Making Compiler Design Relevant for Students

Hello, this is the first blog for my Compilers Design course. This entry is going to talk about an article titled: "Making Compiler Design Relevant for Students who will (Most Likely) Never Design a Compiler", by Saumya Debray. Basically, the author talks about the principles, techniques, and tools used during compiler design courses and how those aspects are applicable to a great variety of situations that aren’t exactly considered as compiler design.  

First of all, it introduces the article telling us that that Compiler design courses are part of the bases courses imparted to a Computer Science undergraduate at most universities. But the problem is that students didn’t get interested in applying those courses for a real compiler implementation and they are aware of this as they don’t consider that course as relevant. They prefer or think that operating systems or networking courses are better for them. I really felt identified with this argument, because before reading this, I had no interest in learning something that I would never apply or use later in my life.Then the author mentioned interesting things like translation problems, translation process and phases of a compiler brief explanation of each compiler design phase: 

-      Lexical analysis and parsing.
-      Semantic analysis.
-      Code generation.
-      Code Optimization.

The author concludes telling us how typically the Compiler design courses are focusing on translating high-level programming languages into low-level assembly or even machine code and that students would be benefited by getting a deeper understanding of a variety of translation problems and being able to apply learned techniques and tools from those courses in order for producing a better code in a quick way.

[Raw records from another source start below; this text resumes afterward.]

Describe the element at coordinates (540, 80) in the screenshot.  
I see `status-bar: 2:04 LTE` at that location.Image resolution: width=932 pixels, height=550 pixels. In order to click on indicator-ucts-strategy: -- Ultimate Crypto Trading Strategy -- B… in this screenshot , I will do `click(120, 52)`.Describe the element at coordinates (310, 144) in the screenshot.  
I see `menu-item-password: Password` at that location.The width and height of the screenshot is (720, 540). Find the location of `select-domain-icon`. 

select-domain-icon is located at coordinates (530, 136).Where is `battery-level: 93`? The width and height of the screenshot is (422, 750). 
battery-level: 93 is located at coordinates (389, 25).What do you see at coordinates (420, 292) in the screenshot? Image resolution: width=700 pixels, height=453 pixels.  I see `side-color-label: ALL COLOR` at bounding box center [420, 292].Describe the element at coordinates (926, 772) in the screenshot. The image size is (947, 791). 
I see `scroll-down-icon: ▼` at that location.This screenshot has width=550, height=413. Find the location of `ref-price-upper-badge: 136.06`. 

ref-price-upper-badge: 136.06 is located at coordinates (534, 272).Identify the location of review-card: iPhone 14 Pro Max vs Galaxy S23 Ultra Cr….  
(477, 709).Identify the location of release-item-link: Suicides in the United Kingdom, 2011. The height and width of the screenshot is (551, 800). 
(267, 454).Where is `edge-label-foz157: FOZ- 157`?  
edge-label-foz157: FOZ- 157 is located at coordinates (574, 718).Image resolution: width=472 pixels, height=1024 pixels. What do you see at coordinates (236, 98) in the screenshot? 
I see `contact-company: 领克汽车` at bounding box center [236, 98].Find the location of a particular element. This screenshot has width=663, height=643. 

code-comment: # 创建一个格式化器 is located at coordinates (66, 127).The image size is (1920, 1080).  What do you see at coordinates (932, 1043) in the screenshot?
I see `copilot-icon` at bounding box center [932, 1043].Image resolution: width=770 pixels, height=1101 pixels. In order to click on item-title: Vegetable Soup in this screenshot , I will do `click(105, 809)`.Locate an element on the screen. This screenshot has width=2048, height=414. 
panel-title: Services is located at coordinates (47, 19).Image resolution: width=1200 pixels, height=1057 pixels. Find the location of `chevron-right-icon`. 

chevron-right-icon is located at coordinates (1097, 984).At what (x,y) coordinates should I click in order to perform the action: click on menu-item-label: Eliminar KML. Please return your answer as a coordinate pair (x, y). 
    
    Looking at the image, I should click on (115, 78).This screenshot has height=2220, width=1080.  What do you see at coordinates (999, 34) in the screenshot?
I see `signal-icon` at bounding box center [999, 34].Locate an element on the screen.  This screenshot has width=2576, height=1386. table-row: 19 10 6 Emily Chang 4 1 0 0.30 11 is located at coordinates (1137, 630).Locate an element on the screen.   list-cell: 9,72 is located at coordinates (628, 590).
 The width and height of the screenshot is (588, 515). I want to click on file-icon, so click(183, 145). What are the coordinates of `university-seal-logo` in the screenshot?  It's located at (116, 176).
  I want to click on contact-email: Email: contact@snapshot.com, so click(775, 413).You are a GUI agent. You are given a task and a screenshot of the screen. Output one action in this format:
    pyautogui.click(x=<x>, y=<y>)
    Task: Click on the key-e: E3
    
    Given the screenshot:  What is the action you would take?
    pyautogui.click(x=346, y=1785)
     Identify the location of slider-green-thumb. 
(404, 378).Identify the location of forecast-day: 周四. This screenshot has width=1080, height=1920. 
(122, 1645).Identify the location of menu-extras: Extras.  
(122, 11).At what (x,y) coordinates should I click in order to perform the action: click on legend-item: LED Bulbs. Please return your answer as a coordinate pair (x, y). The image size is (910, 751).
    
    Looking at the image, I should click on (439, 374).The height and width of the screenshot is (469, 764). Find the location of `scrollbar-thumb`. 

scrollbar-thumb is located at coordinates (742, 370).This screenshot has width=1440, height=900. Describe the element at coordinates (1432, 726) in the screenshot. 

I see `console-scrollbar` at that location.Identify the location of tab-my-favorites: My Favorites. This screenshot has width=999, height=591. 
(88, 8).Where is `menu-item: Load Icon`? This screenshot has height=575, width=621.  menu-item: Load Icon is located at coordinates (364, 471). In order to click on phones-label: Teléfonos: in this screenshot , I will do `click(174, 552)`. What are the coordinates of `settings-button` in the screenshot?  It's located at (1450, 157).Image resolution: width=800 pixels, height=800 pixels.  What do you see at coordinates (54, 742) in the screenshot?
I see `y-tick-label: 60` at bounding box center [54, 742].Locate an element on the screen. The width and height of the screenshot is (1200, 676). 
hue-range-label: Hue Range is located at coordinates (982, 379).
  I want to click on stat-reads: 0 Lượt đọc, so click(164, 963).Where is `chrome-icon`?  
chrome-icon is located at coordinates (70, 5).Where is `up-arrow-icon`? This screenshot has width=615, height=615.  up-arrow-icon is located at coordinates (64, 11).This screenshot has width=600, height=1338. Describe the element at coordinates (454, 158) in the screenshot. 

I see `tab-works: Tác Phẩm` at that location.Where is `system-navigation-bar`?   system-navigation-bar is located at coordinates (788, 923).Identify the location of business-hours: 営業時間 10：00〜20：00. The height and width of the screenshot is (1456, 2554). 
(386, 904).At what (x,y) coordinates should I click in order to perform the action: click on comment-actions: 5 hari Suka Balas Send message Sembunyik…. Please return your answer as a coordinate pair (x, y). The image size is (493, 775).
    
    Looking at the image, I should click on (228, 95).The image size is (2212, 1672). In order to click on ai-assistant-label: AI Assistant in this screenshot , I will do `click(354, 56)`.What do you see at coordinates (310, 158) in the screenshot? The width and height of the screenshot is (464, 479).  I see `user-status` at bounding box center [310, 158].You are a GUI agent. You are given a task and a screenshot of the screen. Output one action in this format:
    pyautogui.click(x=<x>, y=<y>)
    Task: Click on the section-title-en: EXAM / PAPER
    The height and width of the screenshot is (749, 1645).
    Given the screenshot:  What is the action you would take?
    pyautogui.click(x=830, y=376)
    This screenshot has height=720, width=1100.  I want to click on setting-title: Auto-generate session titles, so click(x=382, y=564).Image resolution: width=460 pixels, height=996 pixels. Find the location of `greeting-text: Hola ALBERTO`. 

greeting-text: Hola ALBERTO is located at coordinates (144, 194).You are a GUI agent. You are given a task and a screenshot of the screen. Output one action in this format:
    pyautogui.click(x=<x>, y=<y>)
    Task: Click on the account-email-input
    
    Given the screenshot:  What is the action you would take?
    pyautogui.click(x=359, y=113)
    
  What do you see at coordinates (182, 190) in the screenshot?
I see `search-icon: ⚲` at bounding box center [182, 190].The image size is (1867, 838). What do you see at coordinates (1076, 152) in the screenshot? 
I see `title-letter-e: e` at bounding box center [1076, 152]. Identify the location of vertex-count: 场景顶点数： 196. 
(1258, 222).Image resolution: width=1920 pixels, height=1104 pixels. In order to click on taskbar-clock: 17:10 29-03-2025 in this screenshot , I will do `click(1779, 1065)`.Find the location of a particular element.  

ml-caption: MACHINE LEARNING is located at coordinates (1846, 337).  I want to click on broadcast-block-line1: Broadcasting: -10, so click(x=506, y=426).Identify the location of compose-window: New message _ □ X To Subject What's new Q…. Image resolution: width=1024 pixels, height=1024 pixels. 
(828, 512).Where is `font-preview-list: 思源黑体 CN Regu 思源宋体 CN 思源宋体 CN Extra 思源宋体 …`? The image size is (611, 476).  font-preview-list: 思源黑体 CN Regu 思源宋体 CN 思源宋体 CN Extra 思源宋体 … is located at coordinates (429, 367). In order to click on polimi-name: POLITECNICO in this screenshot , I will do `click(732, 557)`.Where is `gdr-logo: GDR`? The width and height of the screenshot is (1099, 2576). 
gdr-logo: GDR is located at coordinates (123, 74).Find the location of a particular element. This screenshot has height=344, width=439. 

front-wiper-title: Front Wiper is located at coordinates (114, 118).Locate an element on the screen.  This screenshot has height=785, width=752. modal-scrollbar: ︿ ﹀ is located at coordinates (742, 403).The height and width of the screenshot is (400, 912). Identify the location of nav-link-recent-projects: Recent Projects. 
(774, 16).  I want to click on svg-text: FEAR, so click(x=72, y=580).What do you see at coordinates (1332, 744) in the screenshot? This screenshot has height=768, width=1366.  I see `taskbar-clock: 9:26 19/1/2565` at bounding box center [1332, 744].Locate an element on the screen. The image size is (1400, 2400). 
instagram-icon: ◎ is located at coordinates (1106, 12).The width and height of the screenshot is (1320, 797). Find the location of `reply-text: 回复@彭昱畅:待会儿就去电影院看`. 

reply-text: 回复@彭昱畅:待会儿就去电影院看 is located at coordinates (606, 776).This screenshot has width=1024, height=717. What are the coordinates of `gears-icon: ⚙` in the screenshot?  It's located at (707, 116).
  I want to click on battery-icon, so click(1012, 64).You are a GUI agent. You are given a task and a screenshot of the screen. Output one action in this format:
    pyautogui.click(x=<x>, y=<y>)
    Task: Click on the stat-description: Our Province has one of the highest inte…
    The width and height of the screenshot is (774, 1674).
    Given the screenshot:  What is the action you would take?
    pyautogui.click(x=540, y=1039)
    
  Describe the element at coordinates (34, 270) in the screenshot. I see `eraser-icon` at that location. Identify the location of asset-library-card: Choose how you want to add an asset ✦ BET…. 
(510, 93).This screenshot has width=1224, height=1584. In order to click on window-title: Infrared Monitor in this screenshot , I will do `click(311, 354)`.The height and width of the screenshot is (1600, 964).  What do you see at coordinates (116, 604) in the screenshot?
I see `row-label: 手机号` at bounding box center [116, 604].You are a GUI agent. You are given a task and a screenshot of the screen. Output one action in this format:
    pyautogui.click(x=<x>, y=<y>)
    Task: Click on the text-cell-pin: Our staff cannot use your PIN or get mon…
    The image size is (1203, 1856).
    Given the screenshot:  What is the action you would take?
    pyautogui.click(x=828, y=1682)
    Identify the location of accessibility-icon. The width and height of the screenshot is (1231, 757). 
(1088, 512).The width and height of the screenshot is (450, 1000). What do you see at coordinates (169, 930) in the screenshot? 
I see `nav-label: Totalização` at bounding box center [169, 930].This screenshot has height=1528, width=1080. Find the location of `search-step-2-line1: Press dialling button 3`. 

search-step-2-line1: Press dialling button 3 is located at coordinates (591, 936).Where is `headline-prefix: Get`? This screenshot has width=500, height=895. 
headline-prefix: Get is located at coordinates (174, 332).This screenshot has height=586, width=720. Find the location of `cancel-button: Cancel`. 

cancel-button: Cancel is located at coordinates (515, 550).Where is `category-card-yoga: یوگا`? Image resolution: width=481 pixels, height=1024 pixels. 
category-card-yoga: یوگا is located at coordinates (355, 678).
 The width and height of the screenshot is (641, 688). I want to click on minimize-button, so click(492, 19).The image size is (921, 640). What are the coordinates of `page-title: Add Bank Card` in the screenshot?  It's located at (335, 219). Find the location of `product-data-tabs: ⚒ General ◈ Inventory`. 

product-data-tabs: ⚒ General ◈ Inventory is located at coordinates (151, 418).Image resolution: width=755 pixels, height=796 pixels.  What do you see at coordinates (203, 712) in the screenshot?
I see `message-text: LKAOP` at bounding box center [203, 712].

And that was exactly what caught me, I really want to be able to produce better code in a quick way. Maybe this course is going to be hard, but I think the knowledge I will adquire will be very helpful.

I found this article really interesting, because it has the power, by telling the truth about the situation and a really well explanation about compilers design, to make an undergraduate student interested and excited about this course. At the end that’s the point, learning from a course, but more important know how and when to apply that knowledge or how is it going to be useful in their professional life.